Cancer research at Imperial College received a major boost this month thanks to a £2m grant from Cancer Research UK and the Department of Health to establish an Experimental Cancer Research Centre.

The College will have one of 17 centres across the country, after being selected for its scientific and clinical excellence by an international review panel. Centres across the country will share knowledge and resources to ensure that the UK can translate lab-based cancer research into treatments for cancer patients as quickly as possible. Funding will cover clinical, laboratory and NHS infrastructure costs.

Imperial's Centre, based at the Hammersmith Hospital, will be principally concerned with uncovering the mechanisms that cause people to become resistant to cancer therapy. Such resistance is a major reason why patients die from cancer. It is a particularly important issue with diseases which have a good response rate to therapies, such as ovarian cancer; cancers of the lung, breast, prostate; and leukaemia. Accordingly, the Centre at Imperial will be focusing on these diseases. The Centres were announced on Monday 9 October.

Dr Charles Coombes , Head of the Department of Oncology and Principal Investigator for the research, said: "We are really delighted that Imperial has been chosen for an Experimental Cancer Research Centre. We are already carrying out plenty of exciting lab work on uncovering novel targets for therapy.
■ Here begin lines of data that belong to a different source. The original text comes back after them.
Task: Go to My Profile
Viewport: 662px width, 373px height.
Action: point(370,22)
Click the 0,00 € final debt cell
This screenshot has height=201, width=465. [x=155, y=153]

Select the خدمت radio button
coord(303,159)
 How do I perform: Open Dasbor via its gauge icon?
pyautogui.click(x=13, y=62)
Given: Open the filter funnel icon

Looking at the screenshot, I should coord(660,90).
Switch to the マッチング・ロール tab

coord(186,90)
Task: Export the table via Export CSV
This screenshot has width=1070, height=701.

Bringing new staff to the College through the Centre will allow us to move research out of the lab and into clinical trials much more quickly and effectively."
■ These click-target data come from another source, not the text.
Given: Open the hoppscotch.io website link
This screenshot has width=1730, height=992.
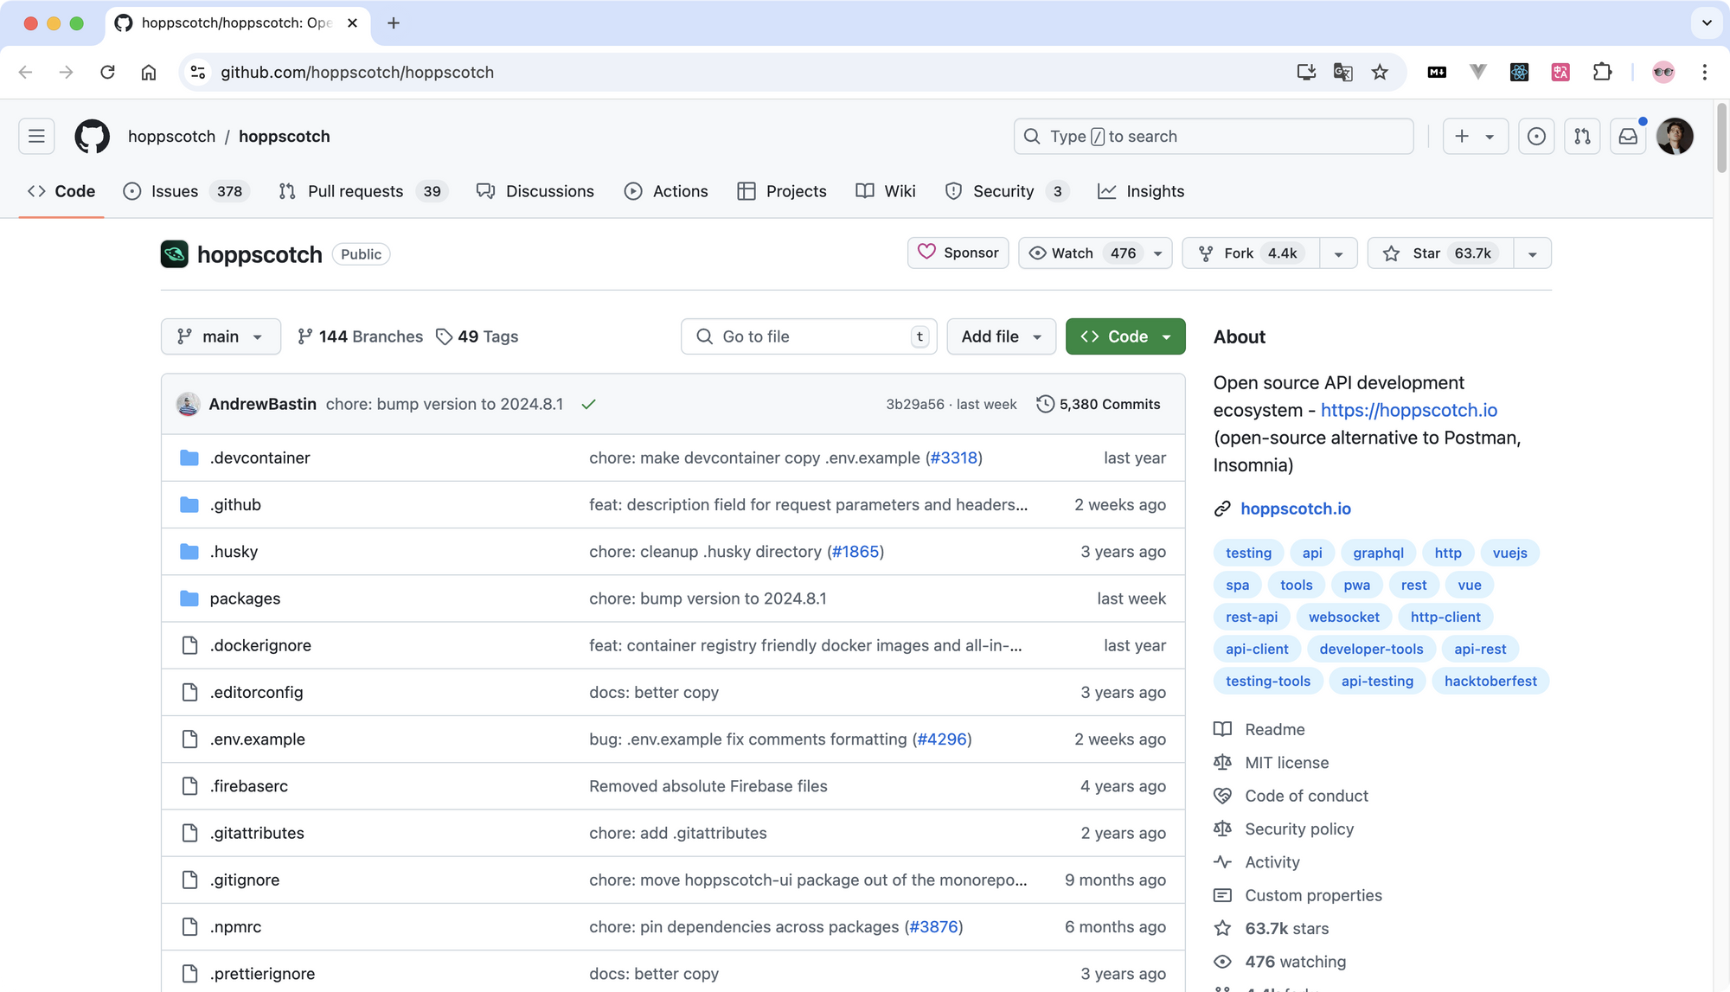Looking at the screenshot, I should [x=1295, y=509].
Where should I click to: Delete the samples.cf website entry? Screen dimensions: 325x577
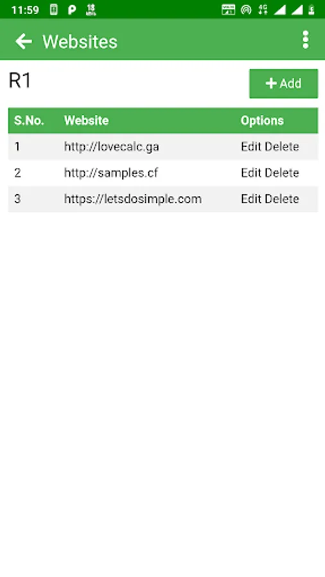pos(282,173)
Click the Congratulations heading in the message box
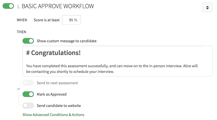The height and width of the screenshot is (120, 217). tap(53, 53)
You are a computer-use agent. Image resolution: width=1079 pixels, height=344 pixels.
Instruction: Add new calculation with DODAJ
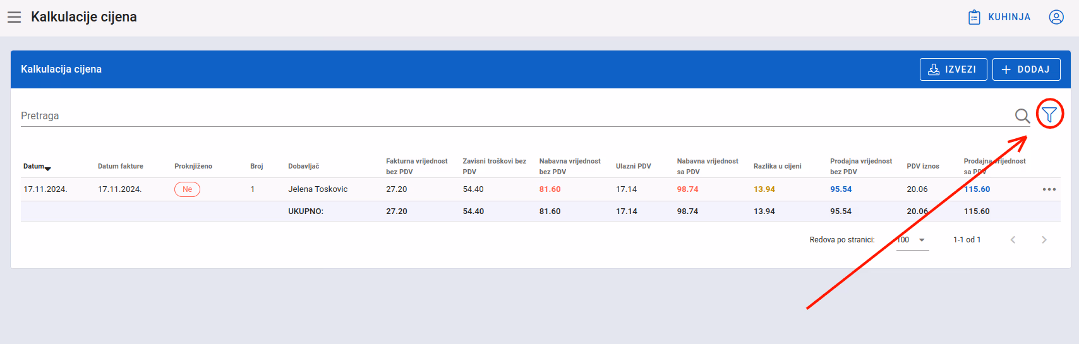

Michael Seckl , Professor of Molecular Cancer Medicine, will be managing the initiative and working alongside Professor Coombes as co-investigator on the research.
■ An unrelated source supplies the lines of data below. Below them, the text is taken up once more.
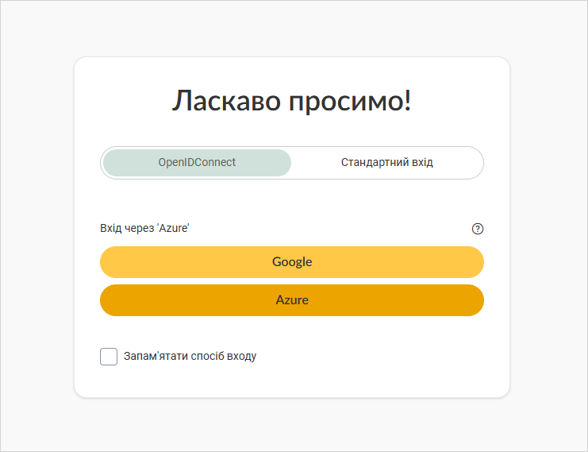Open help tooltip beside Вхід через 'Azure'

[x=478, y=229]
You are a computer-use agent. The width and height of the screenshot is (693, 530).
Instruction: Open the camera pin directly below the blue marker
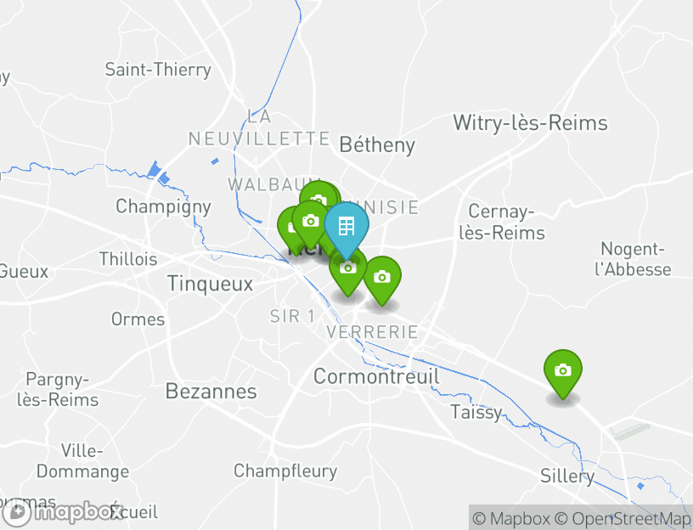347,270
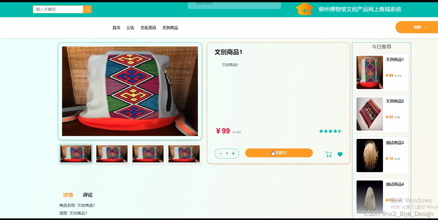Select the second product thumbnail image
The height and width of the screenshot is (220, 438).
tap(112, 154)
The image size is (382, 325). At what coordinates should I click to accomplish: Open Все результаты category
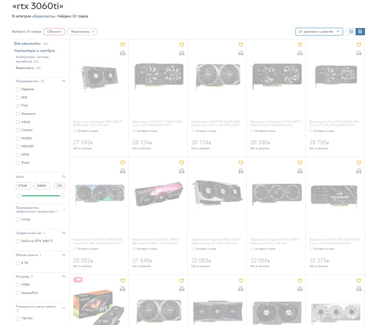27,44
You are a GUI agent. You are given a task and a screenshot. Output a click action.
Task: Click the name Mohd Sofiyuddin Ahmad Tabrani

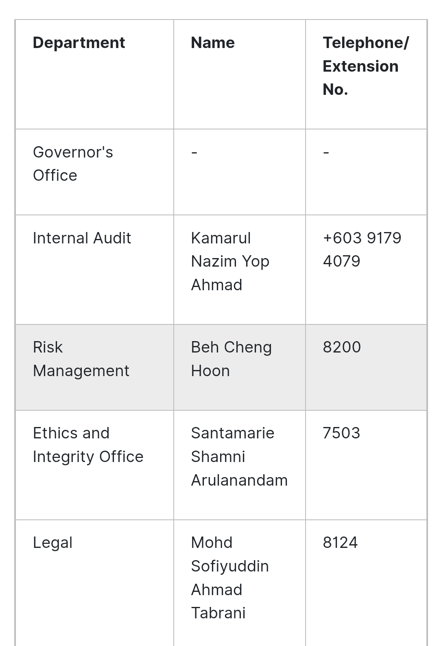tap(230, 578)
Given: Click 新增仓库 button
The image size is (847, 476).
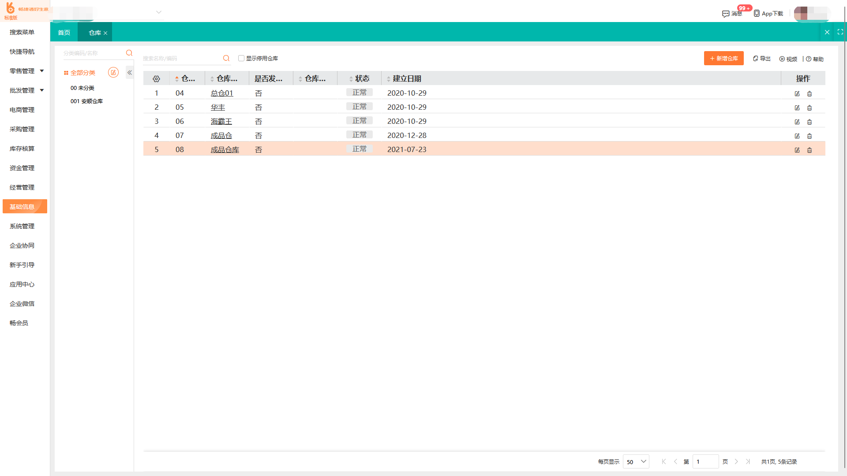Looking at the screenshot, I should 723,58.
The other centres in the network will be at: Barts and the London, Birmingham, Belfast, Cambridge, Cardiff, Edinburgh, Glasgow, Institute of Cancer Research, King’s College London, Leeds-Bradford-Hull-York, Leicester, Manchester, Newcastle, Oxford, Southampton and University College London. Two further centres, Liverpool and Sheffield, will be under development and will receive grants of around £150,000 each year.